Toledo only recently put an early detection system in place, with buoys in Lake Erie, after last summer's scare there.

Water Works also does its own checks for contamination before water enters the utility's Richard Miller Treatment Plant, in the city's California neighborhood. So scientists knew when the algae arrived.

"When it first got here, we did shut down for a day so we could take a look, see what's happening, be sure we had response plans in place, be sure we would be able to treat for it," Swertfeger said. "That's always the knee-jerk reaction -- we'd rather shut down and see what we're dealing with."

(You probably didn't notice, because Water Works has enough water stored to keep the taps flowing even when its river intakes are closed.)

What Water Works scientists found, Swertfeger said, was that toxins were getting removed early in the filtration process -- where sediment is filtered out, treated with powdered activated carbon and put through sand filters.

Treatment granular activated carbon happens near the end, just before the water is treated with ultraviolet light and chlorine, both of which should take out pretty much anything that survived the earlier steps.

The UV treatment is a relatively new addition to Water Works' treatment process, completed in 2013 at a cost of $30 million and designed to kill virtually any germs that make it through the conventional filtration process.

And if you're worried something might slip through the system, consider this: Water Works runs about 600 tests on its water, and there are online monitors that are constantly checking the quality. Staff are at the utility's two treatment plants -- the other treats water from an aquifer that accounts for about 10 percent of Water Works' finished product -- around the clock ever day.

"The safety of the water is always our biggest concern," Swertfeger said. "I drink it, my family drinks it, so we not only have professional interest but also personal interest in being sure it's safe."

When Will River Clear Up?

So far, scientists aren't totally sure why there's so much blue-green algae over such a large area of the Ohio. A wet early summer might have dumped more phosphorus and nitrogen from agriculture into the water.
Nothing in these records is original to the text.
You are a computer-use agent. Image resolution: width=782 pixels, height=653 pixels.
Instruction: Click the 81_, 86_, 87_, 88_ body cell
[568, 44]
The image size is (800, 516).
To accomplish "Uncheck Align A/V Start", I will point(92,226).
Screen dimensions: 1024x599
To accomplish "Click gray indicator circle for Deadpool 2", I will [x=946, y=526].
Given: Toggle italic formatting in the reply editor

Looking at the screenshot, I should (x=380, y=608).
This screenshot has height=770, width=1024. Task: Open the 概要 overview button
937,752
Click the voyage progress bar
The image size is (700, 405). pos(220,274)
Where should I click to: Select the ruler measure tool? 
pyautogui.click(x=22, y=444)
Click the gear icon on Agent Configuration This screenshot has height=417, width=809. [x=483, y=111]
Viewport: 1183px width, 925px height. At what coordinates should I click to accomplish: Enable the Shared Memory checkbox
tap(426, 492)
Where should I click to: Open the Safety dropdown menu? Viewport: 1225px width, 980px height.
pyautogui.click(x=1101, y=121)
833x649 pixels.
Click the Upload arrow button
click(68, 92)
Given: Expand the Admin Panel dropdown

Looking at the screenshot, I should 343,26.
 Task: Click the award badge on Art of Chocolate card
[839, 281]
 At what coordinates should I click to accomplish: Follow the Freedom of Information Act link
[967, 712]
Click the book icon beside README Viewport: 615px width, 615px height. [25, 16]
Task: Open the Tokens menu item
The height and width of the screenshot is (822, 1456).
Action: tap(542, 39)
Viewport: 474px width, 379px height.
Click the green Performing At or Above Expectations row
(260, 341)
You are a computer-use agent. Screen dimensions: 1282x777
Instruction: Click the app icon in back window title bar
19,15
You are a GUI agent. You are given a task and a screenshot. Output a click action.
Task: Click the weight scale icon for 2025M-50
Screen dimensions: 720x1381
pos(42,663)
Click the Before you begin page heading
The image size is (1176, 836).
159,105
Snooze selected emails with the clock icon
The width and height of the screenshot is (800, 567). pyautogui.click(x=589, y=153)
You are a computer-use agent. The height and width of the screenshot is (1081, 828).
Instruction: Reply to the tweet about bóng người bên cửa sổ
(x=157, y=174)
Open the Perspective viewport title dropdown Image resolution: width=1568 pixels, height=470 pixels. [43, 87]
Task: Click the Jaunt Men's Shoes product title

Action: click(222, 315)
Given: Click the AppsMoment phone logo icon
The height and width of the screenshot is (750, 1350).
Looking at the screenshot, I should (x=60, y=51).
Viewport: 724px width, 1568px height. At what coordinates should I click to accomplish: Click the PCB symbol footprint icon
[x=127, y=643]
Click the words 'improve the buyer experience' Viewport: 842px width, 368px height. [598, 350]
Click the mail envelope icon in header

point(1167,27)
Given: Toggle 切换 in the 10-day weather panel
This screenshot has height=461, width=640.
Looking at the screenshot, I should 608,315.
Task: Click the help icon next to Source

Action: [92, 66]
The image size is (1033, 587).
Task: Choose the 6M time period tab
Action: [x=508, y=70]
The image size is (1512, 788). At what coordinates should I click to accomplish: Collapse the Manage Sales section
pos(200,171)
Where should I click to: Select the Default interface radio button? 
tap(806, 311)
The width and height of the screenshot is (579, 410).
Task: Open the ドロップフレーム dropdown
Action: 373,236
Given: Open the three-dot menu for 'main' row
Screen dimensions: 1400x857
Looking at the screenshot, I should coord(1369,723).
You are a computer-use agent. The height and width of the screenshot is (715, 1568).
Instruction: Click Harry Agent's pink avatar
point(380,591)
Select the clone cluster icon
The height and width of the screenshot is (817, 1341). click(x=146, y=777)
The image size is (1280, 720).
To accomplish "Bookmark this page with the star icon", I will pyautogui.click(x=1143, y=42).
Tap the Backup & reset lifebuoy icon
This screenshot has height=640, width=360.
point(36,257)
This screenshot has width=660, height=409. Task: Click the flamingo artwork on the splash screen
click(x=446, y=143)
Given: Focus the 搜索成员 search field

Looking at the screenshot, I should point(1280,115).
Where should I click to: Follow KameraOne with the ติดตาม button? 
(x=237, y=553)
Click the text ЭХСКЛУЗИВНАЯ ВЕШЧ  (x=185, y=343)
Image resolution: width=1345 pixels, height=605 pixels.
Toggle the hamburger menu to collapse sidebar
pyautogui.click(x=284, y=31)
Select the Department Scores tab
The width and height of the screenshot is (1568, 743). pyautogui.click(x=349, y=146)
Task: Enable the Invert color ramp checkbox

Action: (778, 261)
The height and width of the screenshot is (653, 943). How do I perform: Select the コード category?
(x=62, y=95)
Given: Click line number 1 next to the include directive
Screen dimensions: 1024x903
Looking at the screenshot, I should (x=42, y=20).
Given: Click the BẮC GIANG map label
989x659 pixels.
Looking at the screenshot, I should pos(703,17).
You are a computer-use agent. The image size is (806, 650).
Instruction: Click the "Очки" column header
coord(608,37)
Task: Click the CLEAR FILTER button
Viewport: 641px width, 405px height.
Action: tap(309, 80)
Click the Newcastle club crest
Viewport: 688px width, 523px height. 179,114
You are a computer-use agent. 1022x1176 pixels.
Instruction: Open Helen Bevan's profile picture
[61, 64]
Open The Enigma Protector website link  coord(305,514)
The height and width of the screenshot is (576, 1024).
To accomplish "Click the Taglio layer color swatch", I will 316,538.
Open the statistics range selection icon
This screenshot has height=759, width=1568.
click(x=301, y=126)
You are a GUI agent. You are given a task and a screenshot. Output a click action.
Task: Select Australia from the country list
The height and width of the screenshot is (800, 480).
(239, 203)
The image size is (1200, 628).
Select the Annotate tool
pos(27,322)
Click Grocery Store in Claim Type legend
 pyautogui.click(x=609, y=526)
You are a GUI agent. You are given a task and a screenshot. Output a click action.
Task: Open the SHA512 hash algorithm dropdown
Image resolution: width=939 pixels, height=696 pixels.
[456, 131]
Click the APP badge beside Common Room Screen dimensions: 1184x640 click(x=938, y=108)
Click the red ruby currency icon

And the river's been running more slowly than normal, making it clearer and letting in more sunlight -- which blue-green algae loves.

But the conditions haven't really been out of the ordinary.

"Researchers are scratching their heads a bit," Swertfeger said.

He thinks it will take a change in the seasons to clear up the algal blooms, but there are already some encouraging signs upriver, near Ironton, Ohio.

"We actually saw reports...saying the water is clearing," Swertfeger said.